It’s just a shame Best did not live to see O’Neill inspire such a striking upswing in Northern Ireland’s fortunes. Best will have recollected O’Neill as a player who made 31 international appearances for Northern Ireland – just six fewer than he did. But the former Dundee United and Hibs striker was still some way from making his way in management when Belfast’s most famous son passed away 11 years ago.

Indeed, O’Neill had then only just hung up his boots after a short spell at Ayr United that proved it was no longer any use fighting a groin injury. He had already begun a career in financial services as he looked beyond what he admitted was a fairly anti-climatic end to his career.

“With work to think about and young family, I could not motivate myself, I knew that,” he told me last year. “I left Ayr in October and that was it. I can’t even remember my last game. It wasn’t memorable. There was no lap of honour, no throwing my boots to the crowd.”

Ten years later, O’Neill was the one being tossed in the air by joyous players after Northern Ireland clinched qualification as group winners with a 3-1 victory over Greece last October. But where did this incredible journey really start for O’Neill? He assisted Mixu Paatelainen for a spell at Cowdenbeath before, in 2006, resolving to make a late bid to secure the vacant Brechin City post.

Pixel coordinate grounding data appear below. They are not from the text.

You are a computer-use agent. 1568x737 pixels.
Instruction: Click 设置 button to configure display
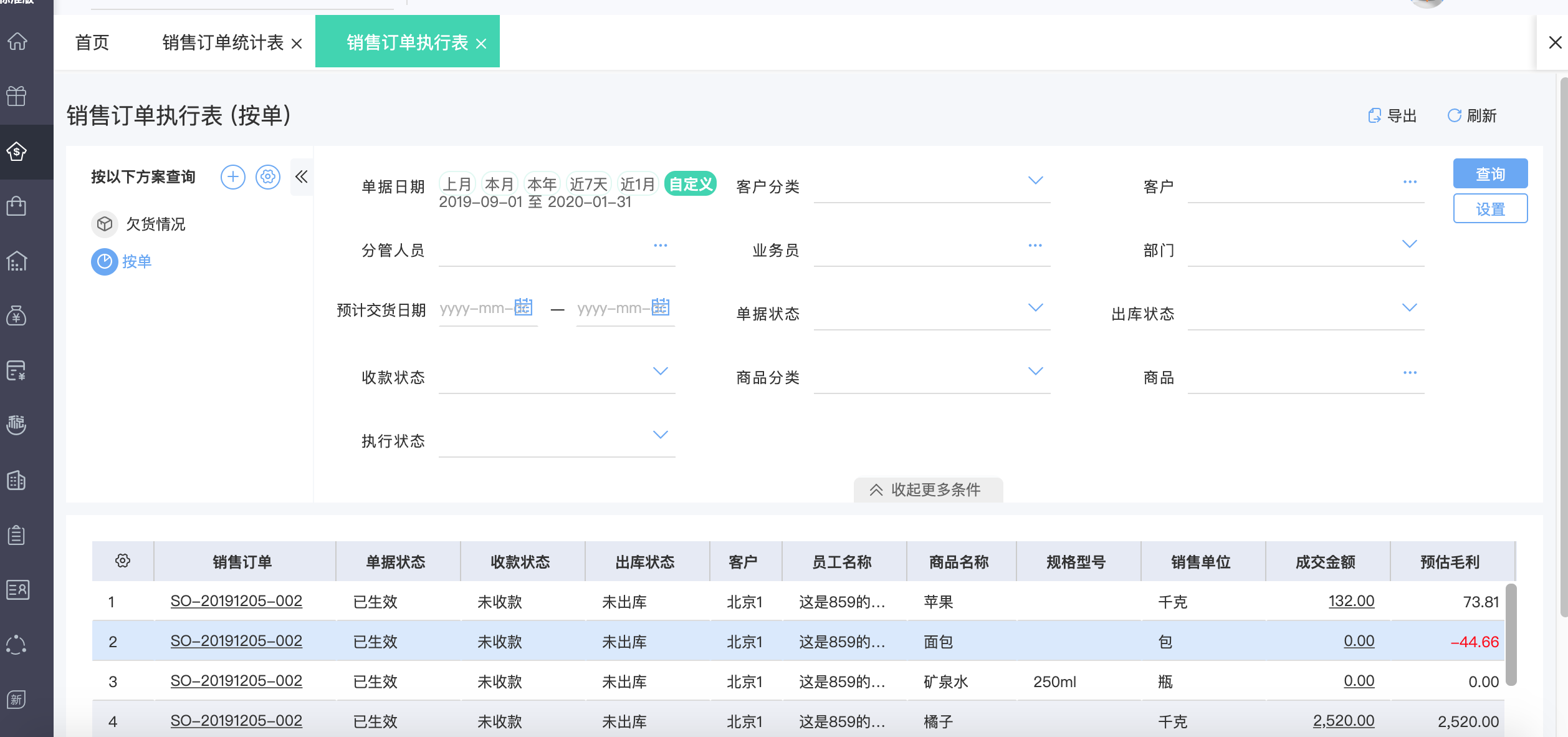1491,209
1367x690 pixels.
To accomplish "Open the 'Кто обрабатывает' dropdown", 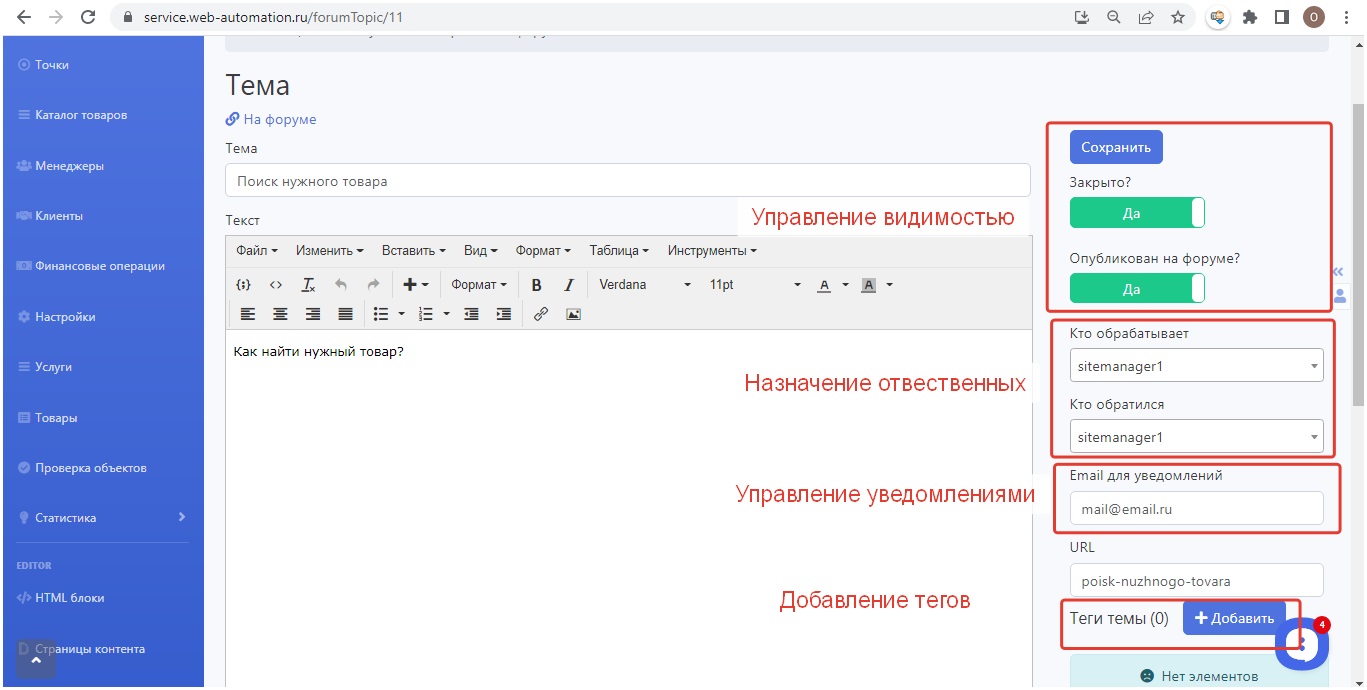I will [1196, 366].
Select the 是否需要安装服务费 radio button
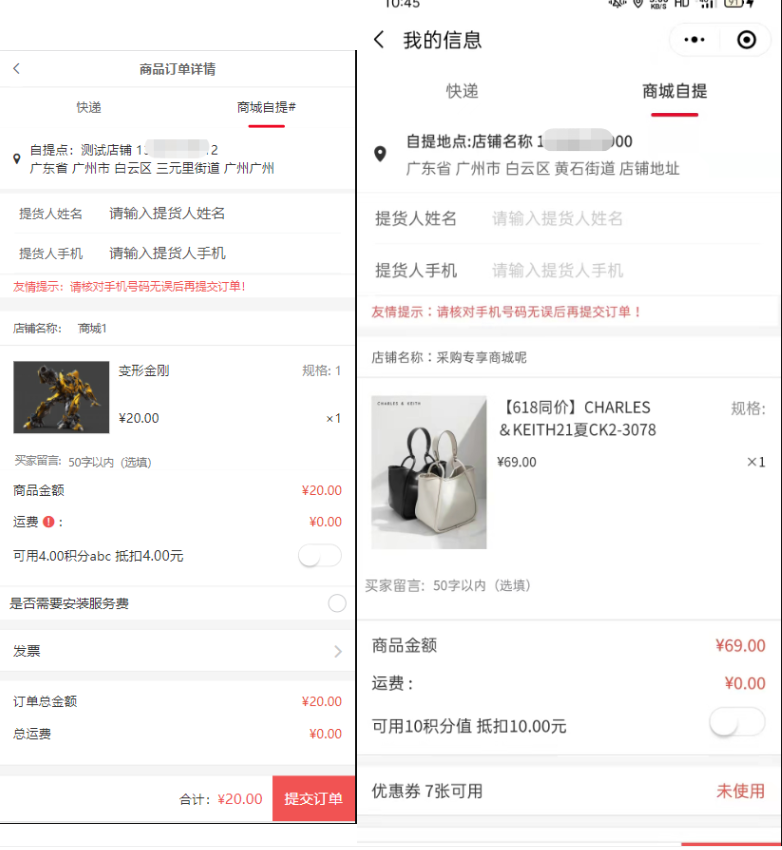The width and height of the screenshot is (782, 850). [x=337, y=603]

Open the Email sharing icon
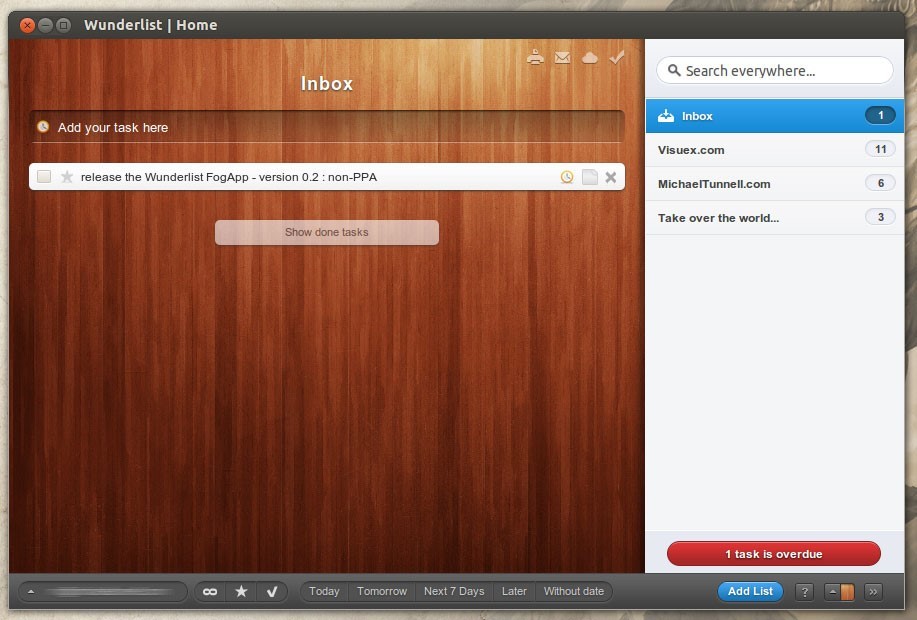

“As a committee we decided we wanted to go for a young manager making their way in the game,” recalled Brechin chairman Ken Ferguson yesterday. “To be fair Michael came to the process quite late, we had actually done our interviews. We were very close to making an appointment”

O’Neill threw his hat into the ring though a friend and former Dundee United teammate Grant Johnson, then a player at Brechin. “I remember it clearly,” says Ferguson of the first time they met to discuss O’Neill’s application. The hotel where they met in 2006 – the Hilton on Dundee’s waterfront – has since been demolished.

“He had done his homework, knew our players and strengths and basically he had put in a lot of work before coming to the meeting. We saw enough to convince us he was right for the job.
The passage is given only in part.